__Stored rows__.
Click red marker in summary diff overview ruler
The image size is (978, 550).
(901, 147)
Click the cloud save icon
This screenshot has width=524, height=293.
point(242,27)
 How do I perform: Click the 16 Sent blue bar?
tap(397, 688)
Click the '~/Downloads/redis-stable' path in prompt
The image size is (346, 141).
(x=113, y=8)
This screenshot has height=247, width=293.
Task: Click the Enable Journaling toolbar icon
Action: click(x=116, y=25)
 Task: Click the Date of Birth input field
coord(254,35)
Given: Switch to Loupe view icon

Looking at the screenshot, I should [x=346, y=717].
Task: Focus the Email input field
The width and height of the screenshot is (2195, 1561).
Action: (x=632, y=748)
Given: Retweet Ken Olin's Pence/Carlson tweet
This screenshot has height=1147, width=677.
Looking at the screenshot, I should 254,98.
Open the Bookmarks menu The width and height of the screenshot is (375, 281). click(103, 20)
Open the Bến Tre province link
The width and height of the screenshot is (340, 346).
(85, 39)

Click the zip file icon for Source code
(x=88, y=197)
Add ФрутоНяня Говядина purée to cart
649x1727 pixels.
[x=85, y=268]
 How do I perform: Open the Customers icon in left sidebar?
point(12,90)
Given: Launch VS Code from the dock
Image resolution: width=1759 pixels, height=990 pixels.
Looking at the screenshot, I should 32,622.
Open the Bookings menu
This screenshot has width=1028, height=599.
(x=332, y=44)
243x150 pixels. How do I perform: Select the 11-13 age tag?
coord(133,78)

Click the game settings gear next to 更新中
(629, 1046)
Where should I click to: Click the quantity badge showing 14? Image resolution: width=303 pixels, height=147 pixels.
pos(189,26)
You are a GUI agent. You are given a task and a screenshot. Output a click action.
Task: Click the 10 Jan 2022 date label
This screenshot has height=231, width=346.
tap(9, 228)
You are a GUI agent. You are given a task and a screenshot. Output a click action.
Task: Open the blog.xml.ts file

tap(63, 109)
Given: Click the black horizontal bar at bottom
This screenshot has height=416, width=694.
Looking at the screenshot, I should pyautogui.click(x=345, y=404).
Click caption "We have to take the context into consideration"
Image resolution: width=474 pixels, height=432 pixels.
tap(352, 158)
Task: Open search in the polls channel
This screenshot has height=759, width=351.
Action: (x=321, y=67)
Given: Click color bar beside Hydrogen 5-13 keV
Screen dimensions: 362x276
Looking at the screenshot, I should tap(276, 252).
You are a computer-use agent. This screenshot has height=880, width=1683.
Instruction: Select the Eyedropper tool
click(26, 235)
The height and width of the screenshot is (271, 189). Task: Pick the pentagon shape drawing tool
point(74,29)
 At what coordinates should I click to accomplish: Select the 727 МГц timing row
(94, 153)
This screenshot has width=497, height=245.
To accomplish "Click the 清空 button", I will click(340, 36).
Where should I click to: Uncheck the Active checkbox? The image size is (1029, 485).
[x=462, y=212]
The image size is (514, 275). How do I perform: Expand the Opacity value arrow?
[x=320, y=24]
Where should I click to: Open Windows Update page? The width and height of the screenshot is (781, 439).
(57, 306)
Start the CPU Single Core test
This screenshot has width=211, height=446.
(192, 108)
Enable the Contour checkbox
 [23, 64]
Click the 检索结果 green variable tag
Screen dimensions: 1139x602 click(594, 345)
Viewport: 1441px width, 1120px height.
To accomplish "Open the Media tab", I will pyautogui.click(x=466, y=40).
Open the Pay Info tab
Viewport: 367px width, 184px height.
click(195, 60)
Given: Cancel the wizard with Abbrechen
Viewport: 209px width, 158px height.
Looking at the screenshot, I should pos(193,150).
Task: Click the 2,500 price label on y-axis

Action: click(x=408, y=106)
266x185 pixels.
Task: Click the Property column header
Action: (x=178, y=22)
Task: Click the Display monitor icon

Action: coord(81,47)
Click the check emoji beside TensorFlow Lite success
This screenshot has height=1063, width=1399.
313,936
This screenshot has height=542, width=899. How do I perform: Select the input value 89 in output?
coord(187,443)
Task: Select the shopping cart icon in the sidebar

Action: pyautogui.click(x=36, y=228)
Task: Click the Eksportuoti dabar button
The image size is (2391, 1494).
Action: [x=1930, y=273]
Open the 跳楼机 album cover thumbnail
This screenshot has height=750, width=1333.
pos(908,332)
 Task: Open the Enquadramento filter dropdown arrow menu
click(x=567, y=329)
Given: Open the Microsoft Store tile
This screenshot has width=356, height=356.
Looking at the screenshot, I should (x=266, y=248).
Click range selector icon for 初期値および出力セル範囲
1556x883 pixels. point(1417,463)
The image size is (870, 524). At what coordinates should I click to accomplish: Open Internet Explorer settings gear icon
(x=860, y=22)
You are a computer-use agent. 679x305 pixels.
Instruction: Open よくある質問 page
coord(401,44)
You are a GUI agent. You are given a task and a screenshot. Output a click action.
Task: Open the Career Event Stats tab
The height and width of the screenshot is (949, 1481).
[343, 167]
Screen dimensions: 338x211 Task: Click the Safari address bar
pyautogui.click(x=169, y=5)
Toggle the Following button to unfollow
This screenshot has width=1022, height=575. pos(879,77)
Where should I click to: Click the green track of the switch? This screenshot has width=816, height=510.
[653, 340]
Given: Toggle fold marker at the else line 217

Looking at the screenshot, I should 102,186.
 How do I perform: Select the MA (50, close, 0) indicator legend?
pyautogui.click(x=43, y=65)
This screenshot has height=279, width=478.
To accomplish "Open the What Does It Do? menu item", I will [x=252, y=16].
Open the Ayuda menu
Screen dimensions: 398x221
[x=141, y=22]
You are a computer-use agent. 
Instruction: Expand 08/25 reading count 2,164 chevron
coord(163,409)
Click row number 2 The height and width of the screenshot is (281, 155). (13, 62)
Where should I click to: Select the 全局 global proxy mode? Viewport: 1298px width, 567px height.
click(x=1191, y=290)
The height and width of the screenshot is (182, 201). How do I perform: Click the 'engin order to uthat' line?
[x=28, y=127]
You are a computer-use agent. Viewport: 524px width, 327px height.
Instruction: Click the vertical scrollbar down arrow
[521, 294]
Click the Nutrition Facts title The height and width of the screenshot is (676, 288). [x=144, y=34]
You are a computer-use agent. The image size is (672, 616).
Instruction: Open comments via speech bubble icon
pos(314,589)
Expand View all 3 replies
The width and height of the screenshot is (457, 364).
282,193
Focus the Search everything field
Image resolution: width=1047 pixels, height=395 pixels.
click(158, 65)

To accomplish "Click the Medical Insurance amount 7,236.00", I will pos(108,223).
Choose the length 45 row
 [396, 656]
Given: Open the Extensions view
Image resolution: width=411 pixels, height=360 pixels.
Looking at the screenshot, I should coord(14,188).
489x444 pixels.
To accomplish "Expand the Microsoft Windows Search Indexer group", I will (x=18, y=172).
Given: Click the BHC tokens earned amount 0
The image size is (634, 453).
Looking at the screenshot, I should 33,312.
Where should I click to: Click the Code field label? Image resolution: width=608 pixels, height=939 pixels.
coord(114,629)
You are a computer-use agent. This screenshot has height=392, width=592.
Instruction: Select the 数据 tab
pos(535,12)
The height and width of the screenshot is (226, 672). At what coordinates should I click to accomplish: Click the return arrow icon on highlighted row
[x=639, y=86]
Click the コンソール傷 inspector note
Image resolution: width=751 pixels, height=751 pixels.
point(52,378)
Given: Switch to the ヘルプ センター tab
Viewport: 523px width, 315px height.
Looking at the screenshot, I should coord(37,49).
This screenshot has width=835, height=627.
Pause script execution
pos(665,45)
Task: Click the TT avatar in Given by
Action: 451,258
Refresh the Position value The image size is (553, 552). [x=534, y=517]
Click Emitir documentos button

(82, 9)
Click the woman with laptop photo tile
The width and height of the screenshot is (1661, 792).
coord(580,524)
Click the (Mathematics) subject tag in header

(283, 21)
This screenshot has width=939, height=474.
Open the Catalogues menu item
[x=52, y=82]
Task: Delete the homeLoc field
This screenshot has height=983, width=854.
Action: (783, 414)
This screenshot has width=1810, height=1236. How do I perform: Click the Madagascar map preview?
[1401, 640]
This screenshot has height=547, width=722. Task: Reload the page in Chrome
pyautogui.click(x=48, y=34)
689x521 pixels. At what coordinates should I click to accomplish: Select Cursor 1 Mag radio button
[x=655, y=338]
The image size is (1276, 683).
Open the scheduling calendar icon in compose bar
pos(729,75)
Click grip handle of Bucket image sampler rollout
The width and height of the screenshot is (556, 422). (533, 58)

__Task brief__.
Format the data above as a numbered list, from the line containing "Task: Click the Eksportuoti dabar button" down to the line containing "Looking at the screenshot, I should (x=266, y=248).", including both of those lines and leaving out any blank lines.

__Exercise solution__.
1. Task: Click the Eksportuoti dabar button
2. The image size is (2391, 1494).
3. Action: [x=1930, y=273]
4. Open the 跳楼机 album cover thumbnail
5. This screenshot has height=750, width=1333.
6. pos(908,332)
7.  Task: Open the Enquadramento filter dropdown arrow menu
8. click(x=567, y=329)
9. Given: Open the Microsoft Store tile
10. This screenshot has width=356, height=356.
11. Looking at the screenshot, I should (x=266, y=248).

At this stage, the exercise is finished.